This approach struggles because delivery team management feels like they have a lack of control over the resources. The policies and recommendations of the central practices are seen as impediments to faster delivery. 

Centralized practices can be pretty common for software testing, Dev/Ops common platforms, software architecture, and data modeling.  This model provides strong backing for TME activities aligned with best practices principles.  Development management tends to treat these resources as wholly owned and may intimidate the matrixed resources into doing development work in place of or out of alignment with the Central Practices principles.  

Center of Excellence (COE) or Community of Practice (COP )

This approach struggles because the Centers of Excellence and Communities of Practice are wholly dependent on the delivery team management for their effectiveness and influence.  Software Development Engineering operations are most often based on COE/COP because software developers are almost always totally under the control of the development team management.


The primary weakness of the CoE is that it can be ignored by Development Management hierarchies unless it has enforcement capabilities.  Security CoE can offer additional security training or provide competitions like Hackathons.  Software best practices CoE tend to really struggle without any type of automated software quality auditing.   Development management can deny CoE-related time and activities by de-prioritizing them against regular work.

Differences across the Towers/Stovepipes

Different departments in the same company can take completely different approaches  The following chart describes two VPs, each of which has its own organizational style which permeates their organization. 

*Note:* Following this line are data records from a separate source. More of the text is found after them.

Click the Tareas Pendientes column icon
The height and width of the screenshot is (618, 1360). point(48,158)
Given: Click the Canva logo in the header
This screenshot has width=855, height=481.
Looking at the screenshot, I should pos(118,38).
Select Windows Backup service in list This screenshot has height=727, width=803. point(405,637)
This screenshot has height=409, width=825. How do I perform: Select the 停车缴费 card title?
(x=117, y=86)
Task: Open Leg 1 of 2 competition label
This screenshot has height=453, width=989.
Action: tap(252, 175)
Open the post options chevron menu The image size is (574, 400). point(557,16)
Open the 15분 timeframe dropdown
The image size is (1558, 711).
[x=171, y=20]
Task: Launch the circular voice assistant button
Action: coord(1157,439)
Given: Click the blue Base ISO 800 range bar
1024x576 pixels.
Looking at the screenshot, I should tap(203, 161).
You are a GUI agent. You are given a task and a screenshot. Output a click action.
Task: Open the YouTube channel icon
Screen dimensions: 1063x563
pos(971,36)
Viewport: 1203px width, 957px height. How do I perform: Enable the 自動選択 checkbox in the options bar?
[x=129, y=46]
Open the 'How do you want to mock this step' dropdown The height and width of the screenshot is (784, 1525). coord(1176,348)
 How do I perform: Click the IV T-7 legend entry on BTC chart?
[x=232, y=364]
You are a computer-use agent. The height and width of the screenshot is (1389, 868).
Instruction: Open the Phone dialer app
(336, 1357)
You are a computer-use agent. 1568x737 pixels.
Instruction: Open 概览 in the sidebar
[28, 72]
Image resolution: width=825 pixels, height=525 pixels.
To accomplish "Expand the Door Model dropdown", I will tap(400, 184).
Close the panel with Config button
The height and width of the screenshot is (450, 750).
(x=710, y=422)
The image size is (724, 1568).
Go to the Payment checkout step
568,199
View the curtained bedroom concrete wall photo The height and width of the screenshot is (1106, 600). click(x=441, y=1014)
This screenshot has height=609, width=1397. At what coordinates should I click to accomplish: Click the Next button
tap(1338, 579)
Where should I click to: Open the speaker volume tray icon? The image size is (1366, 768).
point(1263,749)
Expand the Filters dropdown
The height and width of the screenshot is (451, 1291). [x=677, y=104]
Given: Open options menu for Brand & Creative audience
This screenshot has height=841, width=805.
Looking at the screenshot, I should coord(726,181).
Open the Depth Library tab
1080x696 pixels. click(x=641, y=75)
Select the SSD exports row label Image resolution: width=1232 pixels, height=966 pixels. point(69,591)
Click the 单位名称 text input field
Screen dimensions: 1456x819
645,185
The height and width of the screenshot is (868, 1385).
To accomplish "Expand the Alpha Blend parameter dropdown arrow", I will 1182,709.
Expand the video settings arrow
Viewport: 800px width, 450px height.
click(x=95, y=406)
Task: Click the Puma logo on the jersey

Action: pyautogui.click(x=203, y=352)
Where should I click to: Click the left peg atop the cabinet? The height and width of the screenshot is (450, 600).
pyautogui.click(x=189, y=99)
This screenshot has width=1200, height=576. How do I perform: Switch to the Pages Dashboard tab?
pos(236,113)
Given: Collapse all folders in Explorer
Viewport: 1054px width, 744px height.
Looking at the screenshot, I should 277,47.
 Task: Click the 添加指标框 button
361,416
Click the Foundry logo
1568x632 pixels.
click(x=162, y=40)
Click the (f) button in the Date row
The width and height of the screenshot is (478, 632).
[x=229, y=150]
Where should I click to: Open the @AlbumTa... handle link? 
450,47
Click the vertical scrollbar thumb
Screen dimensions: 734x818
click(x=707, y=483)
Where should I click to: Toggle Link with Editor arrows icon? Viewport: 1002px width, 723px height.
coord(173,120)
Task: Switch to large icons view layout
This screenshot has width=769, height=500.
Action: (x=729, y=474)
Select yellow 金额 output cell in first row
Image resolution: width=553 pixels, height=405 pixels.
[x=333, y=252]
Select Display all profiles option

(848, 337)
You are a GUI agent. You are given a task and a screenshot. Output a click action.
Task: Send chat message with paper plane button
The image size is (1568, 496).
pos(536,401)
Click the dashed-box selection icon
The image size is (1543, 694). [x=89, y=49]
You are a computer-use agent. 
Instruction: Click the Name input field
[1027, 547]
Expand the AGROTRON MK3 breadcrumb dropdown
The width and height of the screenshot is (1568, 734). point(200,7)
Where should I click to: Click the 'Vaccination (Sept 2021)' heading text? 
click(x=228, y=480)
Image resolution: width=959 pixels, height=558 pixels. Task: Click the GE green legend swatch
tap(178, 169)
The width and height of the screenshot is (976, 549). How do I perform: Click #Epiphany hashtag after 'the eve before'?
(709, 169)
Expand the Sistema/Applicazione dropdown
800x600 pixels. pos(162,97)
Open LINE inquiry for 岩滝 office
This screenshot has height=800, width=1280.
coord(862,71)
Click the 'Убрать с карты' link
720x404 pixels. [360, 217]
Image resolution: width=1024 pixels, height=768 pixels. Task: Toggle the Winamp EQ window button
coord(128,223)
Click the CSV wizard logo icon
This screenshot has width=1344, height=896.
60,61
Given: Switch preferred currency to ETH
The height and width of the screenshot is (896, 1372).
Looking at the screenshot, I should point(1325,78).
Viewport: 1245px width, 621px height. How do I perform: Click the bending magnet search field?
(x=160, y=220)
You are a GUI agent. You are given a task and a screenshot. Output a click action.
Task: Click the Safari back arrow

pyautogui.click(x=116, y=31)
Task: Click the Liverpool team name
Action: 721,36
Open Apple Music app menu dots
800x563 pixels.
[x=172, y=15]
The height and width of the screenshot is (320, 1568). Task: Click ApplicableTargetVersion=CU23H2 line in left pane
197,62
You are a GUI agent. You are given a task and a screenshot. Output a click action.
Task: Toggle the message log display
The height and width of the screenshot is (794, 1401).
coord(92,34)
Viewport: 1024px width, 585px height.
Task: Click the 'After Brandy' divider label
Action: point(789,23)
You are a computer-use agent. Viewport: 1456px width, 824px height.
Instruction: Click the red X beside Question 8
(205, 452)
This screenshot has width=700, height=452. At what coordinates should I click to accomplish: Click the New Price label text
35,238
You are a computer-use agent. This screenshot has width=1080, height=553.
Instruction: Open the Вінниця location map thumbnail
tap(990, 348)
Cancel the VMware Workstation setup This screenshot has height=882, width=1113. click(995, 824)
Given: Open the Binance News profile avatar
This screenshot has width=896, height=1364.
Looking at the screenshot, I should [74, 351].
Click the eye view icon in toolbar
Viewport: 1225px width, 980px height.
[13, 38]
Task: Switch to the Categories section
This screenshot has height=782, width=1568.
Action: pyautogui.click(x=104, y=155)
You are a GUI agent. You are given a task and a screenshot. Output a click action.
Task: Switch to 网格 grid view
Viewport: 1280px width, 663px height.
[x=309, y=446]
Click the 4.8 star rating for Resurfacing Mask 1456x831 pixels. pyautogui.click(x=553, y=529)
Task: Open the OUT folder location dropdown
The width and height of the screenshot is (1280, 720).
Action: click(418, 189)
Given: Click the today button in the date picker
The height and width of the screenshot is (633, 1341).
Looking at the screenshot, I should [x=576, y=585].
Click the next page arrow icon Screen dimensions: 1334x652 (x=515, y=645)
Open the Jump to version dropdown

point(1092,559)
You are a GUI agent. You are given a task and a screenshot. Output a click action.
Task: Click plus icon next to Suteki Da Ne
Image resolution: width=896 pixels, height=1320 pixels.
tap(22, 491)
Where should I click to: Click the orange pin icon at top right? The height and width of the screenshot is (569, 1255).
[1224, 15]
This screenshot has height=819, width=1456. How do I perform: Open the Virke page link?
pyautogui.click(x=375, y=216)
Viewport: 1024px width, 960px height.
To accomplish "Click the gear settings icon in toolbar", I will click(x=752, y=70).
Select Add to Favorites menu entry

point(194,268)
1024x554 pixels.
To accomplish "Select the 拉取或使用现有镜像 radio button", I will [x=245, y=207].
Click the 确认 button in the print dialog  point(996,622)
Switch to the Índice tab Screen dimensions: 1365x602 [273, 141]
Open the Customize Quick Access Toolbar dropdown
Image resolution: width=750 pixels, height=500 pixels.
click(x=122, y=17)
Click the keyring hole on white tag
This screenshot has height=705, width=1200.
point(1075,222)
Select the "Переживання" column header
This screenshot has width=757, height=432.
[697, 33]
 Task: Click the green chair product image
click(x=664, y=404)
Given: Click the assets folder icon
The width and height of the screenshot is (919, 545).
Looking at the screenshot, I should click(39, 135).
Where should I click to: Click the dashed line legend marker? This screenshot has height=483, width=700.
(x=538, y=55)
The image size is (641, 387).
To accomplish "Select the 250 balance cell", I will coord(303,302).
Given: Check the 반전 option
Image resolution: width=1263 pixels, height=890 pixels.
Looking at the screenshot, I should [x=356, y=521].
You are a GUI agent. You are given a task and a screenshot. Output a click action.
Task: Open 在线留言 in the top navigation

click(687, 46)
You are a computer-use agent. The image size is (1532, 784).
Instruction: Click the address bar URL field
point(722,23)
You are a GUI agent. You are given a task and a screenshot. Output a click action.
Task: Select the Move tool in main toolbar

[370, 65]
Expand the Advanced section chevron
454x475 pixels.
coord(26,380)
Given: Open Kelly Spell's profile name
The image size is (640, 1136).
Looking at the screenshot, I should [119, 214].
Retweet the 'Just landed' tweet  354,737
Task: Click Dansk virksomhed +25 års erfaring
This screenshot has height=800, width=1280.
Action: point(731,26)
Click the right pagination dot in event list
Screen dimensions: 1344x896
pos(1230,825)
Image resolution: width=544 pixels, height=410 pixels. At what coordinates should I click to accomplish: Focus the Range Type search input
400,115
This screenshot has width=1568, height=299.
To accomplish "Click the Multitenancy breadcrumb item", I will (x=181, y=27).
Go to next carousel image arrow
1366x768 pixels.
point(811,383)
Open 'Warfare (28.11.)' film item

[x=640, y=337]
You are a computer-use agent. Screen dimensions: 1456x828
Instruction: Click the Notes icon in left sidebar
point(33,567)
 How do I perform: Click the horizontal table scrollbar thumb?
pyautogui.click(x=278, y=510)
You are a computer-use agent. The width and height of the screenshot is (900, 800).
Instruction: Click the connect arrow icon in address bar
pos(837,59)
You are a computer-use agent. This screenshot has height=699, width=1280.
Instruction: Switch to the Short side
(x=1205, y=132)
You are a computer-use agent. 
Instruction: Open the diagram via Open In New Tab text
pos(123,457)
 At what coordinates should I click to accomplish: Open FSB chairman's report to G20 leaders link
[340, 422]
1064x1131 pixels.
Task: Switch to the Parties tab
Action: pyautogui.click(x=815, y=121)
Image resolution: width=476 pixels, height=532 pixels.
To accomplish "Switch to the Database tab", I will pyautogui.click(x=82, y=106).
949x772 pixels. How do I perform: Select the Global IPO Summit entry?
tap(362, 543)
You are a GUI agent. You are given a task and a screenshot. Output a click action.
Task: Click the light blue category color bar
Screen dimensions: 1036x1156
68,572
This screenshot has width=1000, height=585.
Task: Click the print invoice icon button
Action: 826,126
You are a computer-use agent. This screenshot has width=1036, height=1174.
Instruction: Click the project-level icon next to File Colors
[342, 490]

The top organization is built with cross-cutting or matrix-style capabilities.

Click Image to Enlarge

The bottom organization is built as a set of standalone teams where each team is responsible for creating all its own expertise

Fiefdoms

Fiefdoms are organizations that take on the personality of their VP or senior management.  Each fiefdom operates in its own fashion with its own guidelines.  They completely own their own prioritizations cross-cutting concerns like compliance, governance, best practices, etc.  Fiefdom based organizations make many of the above patterns difficult.